Everything in the listing below from the line containing "Viewport: 1512px width, 809px height." through the line containing "has width=1468, height=812." must be repeated exactly; the remaining lines are not wanted.

§ Supplied data

..............................

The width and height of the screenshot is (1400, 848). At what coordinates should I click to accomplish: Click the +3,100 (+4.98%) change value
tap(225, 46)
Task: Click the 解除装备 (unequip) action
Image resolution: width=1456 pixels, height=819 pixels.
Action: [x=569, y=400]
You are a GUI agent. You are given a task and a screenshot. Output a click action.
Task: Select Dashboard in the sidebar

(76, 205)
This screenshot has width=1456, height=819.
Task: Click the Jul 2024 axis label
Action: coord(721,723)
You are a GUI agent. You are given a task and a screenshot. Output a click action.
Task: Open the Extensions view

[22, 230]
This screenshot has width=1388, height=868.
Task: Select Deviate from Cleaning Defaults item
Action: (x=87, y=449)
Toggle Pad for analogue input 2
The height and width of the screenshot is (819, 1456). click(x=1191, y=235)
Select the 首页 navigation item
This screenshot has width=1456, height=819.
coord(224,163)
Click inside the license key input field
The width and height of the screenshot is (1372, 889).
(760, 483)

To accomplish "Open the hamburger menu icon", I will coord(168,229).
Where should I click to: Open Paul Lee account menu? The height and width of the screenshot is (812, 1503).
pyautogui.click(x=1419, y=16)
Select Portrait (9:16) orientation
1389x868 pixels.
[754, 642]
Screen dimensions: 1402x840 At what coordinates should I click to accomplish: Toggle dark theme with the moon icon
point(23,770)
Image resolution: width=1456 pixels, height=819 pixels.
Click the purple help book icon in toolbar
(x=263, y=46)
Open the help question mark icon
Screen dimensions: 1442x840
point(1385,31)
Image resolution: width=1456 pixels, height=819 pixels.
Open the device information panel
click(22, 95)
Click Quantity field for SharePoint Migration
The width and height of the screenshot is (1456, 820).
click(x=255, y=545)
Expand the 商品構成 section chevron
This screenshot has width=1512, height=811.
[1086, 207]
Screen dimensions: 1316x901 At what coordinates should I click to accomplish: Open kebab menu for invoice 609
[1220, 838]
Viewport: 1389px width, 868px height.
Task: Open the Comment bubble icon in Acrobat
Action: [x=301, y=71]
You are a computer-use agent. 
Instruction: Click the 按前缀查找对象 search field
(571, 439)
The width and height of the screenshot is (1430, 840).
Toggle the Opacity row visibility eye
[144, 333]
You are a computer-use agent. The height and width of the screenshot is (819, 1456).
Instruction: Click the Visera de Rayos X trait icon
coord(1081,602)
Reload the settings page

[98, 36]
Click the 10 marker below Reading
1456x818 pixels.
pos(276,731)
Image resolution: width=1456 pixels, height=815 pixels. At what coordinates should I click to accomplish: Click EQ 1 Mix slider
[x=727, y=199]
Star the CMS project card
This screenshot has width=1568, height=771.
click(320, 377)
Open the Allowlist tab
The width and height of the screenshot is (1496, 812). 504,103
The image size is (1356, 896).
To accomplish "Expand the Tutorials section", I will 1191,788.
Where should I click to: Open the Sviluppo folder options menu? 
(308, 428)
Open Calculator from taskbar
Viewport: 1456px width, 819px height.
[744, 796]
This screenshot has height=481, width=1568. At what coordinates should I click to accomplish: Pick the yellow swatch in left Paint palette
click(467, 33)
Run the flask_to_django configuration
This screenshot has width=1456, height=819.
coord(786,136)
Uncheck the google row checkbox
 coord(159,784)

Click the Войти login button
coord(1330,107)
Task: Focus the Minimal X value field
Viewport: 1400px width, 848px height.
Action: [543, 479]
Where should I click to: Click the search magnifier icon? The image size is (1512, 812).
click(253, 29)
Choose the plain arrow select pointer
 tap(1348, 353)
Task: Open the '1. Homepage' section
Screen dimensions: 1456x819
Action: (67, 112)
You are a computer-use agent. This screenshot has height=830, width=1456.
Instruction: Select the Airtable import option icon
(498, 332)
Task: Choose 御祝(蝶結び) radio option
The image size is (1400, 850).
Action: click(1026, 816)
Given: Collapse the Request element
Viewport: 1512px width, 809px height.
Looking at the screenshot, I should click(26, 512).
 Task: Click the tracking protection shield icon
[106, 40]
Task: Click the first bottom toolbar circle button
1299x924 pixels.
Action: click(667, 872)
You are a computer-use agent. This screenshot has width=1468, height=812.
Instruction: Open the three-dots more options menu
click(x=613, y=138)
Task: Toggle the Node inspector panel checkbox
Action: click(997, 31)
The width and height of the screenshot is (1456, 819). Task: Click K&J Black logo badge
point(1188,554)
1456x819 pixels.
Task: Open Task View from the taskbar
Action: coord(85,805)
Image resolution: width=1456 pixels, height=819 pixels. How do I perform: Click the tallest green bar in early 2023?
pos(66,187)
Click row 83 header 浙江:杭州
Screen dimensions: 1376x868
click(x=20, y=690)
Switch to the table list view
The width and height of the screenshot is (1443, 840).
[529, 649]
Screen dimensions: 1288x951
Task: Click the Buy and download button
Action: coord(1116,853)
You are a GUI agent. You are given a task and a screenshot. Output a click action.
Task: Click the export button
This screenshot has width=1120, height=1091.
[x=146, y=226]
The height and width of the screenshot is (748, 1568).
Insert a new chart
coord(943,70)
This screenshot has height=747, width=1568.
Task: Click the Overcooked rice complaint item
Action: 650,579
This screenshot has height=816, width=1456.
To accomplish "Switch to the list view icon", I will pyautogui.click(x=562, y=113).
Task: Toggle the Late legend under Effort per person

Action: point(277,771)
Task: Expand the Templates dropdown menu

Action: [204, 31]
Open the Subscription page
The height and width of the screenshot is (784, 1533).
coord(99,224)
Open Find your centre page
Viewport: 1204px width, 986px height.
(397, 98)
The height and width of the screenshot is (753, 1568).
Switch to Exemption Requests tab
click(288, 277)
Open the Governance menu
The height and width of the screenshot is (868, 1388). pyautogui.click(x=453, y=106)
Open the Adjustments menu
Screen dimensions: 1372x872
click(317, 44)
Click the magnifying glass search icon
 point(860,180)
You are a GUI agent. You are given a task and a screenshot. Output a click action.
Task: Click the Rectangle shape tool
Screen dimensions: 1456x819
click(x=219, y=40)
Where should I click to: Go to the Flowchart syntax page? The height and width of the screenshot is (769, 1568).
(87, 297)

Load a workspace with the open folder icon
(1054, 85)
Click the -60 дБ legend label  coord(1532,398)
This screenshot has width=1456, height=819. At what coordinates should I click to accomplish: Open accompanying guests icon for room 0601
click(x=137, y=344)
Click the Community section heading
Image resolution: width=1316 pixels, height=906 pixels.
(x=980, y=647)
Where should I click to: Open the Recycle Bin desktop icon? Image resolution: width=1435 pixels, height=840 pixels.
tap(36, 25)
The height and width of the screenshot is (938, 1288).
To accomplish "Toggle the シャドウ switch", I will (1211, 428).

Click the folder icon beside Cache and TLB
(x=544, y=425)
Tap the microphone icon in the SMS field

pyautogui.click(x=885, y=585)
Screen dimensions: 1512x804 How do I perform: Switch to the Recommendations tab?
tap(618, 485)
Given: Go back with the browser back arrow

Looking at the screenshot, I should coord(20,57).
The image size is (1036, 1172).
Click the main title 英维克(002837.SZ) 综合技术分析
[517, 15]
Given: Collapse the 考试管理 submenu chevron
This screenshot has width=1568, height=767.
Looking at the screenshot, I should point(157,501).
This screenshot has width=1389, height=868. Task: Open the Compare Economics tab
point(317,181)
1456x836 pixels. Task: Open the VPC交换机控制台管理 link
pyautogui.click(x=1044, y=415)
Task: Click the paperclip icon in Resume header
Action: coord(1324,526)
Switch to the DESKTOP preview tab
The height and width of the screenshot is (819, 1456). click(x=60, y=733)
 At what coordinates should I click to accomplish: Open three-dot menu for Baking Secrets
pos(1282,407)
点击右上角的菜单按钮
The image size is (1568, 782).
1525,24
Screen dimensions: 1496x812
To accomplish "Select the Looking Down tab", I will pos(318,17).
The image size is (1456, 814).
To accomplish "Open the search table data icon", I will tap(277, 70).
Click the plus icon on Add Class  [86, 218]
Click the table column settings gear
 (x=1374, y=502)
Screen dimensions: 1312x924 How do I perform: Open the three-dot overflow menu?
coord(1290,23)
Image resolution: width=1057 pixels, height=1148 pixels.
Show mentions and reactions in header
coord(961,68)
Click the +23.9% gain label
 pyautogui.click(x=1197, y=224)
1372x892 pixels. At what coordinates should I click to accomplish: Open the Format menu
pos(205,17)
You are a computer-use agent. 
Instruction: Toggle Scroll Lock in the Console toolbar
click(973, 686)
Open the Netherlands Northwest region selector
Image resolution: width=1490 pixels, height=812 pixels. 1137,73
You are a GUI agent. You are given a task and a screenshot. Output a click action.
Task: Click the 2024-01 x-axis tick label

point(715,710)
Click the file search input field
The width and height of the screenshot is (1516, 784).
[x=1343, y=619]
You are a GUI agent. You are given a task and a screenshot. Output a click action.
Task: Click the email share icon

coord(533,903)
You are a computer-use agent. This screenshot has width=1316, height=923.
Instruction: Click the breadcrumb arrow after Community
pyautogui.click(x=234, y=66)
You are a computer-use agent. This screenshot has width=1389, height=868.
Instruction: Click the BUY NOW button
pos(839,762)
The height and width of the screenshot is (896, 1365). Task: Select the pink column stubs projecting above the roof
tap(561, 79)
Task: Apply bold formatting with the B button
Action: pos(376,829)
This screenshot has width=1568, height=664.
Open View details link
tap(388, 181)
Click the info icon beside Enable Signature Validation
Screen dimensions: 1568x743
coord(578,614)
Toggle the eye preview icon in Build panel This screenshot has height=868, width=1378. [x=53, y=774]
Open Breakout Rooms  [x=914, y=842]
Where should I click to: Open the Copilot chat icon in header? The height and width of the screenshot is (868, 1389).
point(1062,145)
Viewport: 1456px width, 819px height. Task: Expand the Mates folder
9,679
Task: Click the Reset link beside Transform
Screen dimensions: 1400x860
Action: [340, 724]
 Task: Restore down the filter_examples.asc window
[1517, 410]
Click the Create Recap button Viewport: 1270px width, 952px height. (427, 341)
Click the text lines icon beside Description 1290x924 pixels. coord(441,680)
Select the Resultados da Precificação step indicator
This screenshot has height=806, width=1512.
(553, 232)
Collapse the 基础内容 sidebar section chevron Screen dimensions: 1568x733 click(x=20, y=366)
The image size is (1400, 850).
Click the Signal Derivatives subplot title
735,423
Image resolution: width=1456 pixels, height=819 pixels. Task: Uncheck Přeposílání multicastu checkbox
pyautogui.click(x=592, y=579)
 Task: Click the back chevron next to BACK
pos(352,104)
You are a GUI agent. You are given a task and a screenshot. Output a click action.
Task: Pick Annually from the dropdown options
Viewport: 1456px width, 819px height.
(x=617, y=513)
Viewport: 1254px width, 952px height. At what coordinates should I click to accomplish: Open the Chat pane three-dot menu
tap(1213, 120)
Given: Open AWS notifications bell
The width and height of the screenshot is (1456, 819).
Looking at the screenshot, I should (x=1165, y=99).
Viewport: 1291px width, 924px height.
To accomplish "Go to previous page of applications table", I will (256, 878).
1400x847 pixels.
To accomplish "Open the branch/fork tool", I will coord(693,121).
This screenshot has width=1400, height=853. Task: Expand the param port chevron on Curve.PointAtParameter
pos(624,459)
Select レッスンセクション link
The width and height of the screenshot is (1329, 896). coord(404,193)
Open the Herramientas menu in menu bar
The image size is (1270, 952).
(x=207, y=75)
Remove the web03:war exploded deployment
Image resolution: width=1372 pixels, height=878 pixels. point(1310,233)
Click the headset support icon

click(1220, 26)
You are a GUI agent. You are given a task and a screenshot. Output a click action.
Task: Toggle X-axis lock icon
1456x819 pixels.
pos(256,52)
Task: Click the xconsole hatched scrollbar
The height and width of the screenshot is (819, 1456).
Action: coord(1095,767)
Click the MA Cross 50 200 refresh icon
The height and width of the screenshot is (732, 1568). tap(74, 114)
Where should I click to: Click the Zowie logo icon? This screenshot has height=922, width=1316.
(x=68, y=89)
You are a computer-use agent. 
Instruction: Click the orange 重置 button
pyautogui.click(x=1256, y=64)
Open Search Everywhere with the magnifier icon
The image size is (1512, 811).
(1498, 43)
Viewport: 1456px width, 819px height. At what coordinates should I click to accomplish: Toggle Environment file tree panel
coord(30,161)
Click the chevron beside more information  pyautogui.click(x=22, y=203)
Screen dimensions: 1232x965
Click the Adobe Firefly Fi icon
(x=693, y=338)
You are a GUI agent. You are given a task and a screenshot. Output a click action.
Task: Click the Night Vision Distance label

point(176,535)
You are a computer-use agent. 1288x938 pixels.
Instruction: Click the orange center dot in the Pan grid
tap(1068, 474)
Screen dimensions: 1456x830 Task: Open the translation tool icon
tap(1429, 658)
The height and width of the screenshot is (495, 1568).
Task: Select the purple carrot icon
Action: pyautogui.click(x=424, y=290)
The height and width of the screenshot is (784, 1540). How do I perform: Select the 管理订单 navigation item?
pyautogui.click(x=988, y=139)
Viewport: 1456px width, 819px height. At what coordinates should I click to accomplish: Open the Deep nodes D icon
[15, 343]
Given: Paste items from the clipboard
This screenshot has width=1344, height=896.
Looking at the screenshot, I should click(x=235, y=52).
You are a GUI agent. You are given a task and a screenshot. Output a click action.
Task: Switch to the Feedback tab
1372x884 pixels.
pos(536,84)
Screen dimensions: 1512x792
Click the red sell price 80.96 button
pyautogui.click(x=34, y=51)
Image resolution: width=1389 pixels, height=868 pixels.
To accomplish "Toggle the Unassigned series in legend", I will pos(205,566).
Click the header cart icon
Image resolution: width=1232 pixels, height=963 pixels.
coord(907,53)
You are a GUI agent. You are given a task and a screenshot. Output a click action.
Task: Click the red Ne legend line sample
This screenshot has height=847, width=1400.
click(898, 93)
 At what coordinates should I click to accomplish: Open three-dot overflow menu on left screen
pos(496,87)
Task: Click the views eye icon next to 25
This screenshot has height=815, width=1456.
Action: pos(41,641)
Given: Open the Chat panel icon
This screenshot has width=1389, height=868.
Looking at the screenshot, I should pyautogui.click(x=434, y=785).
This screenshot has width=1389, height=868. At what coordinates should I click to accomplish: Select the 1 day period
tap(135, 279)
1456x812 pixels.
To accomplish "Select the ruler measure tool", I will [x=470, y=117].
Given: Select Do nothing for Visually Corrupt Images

..............................

§ The completed task
Viewport: 1512px width, 809px height.
Looking at the screenshot, I should click(26, 512).
 Task: Click the tracking protection shield icon
[106, 40]
Task: Click the first bottom toolbar circle button
1299x924 pixels.
Action: click(667, 872)
You are a computer-use agent. This screenshot has width=1468, height=812.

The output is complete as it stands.